N’est pas gueux qui veut !

Portrait de Guillaume le Taciturne (1533-1584).
Portrait de Guillaume le Taciturne (1533-1584).

C’est sous le nom de Gueux que les gentilshommes flamands et néerlandais devaient se liguer contre l’administration espagnole. Cela faisait pourtant quelques siècles que cette contrée n’avait pas goûté à l’indépendance. Remise en dot à Marguerite de Male, elle allait, par le mariage de celle-ci, initier le domaine, bientôt immense, de la maison de Bourgogne-Valois. C’est à nouveau par un mariage, celui de Marie de Bourgogne avec Maximilien d’Autriche, qu’elle allait tomber dans l’escarcelle Habsbourg. Une mainmise espagnole qui, malgré la relative indépendance de la contrée, ne devait guère lui convenir ; une mainmise qui devait permettre la prise en étau de la France mais que la noblesse flamande et néerlandaise devait briser en avril 1566.

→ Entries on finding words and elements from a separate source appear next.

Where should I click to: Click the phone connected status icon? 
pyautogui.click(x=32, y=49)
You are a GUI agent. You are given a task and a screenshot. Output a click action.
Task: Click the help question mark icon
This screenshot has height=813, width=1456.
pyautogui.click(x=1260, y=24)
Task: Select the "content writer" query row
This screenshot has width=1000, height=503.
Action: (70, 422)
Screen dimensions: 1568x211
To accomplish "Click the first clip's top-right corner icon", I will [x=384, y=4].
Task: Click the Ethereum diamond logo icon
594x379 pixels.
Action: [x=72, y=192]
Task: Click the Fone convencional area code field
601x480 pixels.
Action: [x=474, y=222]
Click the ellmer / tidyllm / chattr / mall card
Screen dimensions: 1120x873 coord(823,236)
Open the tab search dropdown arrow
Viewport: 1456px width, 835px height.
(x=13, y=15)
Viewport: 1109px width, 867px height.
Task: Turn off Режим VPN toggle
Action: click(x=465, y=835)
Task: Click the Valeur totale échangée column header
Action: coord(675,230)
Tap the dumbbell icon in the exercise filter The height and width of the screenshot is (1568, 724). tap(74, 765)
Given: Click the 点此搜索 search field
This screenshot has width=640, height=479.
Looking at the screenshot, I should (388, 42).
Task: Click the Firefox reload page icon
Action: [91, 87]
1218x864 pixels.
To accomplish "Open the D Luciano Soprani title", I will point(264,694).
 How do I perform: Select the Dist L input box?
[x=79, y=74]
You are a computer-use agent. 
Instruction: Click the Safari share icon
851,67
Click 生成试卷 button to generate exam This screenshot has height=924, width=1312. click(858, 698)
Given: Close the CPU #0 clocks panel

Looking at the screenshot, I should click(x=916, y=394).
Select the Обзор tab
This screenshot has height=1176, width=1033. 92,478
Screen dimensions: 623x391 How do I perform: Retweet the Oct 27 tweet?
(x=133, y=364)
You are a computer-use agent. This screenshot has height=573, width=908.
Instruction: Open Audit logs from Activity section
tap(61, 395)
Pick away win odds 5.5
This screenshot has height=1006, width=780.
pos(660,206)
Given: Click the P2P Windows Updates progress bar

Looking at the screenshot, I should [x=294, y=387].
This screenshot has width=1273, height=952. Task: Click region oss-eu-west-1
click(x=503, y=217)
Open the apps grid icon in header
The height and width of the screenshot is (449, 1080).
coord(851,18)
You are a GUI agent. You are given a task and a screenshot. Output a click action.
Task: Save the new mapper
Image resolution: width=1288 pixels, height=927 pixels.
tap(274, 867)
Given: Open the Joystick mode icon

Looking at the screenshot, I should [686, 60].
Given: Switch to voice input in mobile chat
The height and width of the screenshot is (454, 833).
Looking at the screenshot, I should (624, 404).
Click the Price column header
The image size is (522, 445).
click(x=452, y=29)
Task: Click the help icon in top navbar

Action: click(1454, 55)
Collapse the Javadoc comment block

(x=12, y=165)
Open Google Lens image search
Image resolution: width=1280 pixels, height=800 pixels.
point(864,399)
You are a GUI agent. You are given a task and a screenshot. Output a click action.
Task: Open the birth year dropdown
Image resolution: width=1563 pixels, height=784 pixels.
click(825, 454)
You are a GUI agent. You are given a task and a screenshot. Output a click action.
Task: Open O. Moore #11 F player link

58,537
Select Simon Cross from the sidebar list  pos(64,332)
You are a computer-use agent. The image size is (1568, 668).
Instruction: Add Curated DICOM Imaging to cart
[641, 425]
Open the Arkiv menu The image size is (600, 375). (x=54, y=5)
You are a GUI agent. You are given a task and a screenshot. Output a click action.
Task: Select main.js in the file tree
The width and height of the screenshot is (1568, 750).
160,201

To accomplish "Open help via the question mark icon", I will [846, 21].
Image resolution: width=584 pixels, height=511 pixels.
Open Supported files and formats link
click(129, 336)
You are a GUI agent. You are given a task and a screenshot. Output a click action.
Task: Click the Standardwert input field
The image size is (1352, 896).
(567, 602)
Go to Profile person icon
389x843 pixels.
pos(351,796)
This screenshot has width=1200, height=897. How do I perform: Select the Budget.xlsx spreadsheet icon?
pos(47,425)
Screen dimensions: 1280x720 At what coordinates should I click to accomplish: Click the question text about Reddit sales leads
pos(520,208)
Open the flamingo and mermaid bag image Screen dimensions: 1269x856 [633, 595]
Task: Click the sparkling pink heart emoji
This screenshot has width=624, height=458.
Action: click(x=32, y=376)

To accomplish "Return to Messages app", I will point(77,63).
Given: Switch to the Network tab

Parce qu’ils estimaient que l’Espagne ne leur accordait pas plus de crédit qu’à des gueux, les nobles des Provinces unies devaient donc se doter d’un surnom de circonstances, adopter les insignes attenants -la besace et l’écuelle. Oubliant leurs différents, ils devaient donc s’unir contre le despotisme de Philippe II d’Espagne. Une sorte "d’union sacrée" entre catholiques et protestants ; une union nationale qui ne devait guère se prolonger. Suite aux massacres d’Armentières, en août 1566, les catholiques, effrayés, devaient se retirer progressivement de la ligue et faire leur soumission au roi d’Espagne.
Les protestants, quant à eux, allaient poursuivre le combat sous la houlette du comte de la Marck, lequel devait rassembler une petite flotte de corsaires rebelles, soutenus par le Hollandais Guillaume le Taciturne, et qui, en harcelant les Espagnols, en enlevant le port de Brielle (1572) devaient lancer le signal de la révolte des provinces protestantes.